Stored records

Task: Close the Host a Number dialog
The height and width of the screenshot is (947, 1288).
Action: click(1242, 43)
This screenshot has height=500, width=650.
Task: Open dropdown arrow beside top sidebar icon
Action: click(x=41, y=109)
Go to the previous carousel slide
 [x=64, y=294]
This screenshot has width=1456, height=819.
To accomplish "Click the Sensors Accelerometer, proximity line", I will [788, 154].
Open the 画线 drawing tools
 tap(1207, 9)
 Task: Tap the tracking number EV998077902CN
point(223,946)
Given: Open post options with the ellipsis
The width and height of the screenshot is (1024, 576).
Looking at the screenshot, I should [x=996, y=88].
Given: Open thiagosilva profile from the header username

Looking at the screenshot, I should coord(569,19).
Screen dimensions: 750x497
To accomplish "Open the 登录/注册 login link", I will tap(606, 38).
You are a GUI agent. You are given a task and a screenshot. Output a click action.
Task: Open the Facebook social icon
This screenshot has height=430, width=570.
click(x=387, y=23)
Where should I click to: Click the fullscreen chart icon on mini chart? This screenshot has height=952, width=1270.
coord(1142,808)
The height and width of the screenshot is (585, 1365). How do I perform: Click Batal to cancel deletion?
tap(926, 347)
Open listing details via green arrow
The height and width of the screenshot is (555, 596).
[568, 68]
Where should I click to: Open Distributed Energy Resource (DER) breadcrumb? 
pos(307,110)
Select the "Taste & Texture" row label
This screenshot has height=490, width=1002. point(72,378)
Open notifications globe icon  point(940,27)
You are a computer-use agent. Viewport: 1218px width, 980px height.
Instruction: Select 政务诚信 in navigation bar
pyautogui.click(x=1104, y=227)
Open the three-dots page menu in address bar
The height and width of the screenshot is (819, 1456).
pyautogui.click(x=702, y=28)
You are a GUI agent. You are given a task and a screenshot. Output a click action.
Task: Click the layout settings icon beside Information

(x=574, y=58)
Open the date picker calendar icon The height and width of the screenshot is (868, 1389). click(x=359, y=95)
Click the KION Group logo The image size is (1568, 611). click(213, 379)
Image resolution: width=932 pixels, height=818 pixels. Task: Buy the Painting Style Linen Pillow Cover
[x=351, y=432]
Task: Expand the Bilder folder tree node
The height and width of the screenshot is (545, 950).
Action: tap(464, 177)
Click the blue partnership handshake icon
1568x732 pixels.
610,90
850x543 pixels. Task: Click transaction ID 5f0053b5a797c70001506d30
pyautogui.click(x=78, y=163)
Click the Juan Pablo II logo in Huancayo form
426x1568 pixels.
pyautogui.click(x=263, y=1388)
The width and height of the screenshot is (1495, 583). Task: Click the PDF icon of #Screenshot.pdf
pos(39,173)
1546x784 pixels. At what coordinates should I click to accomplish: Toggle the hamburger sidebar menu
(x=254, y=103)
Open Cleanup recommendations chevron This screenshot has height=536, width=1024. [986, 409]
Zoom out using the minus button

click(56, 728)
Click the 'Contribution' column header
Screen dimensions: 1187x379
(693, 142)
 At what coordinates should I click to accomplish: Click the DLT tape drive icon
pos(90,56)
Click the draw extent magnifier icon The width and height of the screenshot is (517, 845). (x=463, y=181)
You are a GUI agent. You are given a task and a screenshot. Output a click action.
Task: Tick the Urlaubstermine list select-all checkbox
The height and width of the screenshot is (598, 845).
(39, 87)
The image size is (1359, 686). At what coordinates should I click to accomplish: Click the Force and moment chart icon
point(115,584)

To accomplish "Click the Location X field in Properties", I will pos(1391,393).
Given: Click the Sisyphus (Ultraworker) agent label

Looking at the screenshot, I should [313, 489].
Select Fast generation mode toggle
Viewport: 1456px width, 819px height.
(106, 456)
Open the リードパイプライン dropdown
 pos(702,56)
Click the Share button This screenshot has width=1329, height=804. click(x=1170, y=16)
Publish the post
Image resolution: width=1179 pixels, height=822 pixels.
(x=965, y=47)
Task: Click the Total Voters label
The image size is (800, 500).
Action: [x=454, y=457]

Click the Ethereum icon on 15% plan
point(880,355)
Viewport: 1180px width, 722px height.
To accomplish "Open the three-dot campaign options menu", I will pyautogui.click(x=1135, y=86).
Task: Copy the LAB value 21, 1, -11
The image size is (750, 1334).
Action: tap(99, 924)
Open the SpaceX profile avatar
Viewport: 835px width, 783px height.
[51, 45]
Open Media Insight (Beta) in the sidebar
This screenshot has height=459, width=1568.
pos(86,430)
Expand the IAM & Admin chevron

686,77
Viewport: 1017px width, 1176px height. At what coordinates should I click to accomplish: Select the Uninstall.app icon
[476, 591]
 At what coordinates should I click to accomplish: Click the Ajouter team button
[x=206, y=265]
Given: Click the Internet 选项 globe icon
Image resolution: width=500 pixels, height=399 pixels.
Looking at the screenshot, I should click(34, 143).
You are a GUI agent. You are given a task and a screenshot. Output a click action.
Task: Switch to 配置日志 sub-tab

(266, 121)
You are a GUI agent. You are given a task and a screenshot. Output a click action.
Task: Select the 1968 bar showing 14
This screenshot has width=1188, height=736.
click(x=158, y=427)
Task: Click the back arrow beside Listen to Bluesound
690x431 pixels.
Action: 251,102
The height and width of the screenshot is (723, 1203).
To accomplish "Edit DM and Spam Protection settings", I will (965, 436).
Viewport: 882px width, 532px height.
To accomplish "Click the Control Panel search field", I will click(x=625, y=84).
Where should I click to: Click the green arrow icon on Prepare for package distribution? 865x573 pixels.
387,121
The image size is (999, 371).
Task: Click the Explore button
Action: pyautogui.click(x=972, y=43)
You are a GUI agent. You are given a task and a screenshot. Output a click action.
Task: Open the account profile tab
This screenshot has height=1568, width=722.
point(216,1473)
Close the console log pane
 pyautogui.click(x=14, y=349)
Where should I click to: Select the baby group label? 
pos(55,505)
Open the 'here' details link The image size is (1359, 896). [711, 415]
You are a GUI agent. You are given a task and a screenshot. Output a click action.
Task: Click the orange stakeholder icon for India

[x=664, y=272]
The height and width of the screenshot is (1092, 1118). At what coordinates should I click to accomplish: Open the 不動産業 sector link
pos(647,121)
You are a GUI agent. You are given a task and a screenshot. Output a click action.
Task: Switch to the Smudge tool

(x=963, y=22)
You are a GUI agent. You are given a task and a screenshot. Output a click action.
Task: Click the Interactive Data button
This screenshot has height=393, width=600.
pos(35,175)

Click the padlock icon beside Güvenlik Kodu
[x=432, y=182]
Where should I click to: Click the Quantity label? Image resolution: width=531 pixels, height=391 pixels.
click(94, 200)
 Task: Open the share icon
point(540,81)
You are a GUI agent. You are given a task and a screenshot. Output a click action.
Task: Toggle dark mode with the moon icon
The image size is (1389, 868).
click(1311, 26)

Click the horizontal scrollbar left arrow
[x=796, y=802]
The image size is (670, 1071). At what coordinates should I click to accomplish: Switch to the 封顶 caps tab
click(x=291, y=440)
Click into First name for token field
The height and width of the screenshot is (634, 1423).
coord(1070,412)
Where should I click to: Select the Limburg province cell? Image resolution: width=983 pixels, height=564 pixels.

WORK TASK:
All lines from the beginning of the entries through the line marked "You are a computer-use" are to be output exactly; nothing else belongs in the answer.

SOLUTION FOR THIS EXERCISE:
Task: Close the Host a Number dialog
The height and width of the screenshot is (947, 1288).
Action: click(1242, 43)
This screenshot has height=500, width=650.
Task: Open dropdown arrow beside top sidebar icon
Action: click(x=41, y=109)
Go to the previous carousel slide
 [x=64, y=294]
This screenshot has width=1456, height=819.
To accomplish "Click the Sensors Accelerometer, proximity line", I will [788, 154].
Open the 画线 drawing tools
 tap(1207, 9)
 Task: Tap the tracking number EV998077902CN
point(223,946)
Given: Open post options with the ellipsis
The width and height of the screenshot is (1024, 576).
Looking at the screenshot, I should [x=996, y=88].
Given: Open thiagosilva profile from the header username

Looking at the screenshot, I should coord(569,19).
Screen dimensions: 750x497
To accomplish "Open the 登录/注册 login link", I will tap(606, 38).
You are a GUI agent. You are given a task and a screenshot. Output a click action.
Task: Open the Facebook social icon
This screenshot has height=430, width=570.
click(x=387, y=23)
Where should I click to: Click the fullscreen chart icon on mini chart? This screenshot has height=952, width=1270.
coord(1142,808)
The height and width of the screenshot is (585, 1365). How do I perform: Click Batal to cancel deletion?
tap(926, 347)
Open listing details via green arrow
The height and width of the screenshot is (555, 596).
[568, 68]
Where should I click to: Open Distributed Energy Resource (DER) breadcrumb? 
pos(307,110)
Select the "Taste & Texture" row label
This screenshot has height=490, width=1002. point(72,378)
Open notifications globe icon  point(940,27)
You are a computer-use agent. Viewport: 1218px width, 980px height.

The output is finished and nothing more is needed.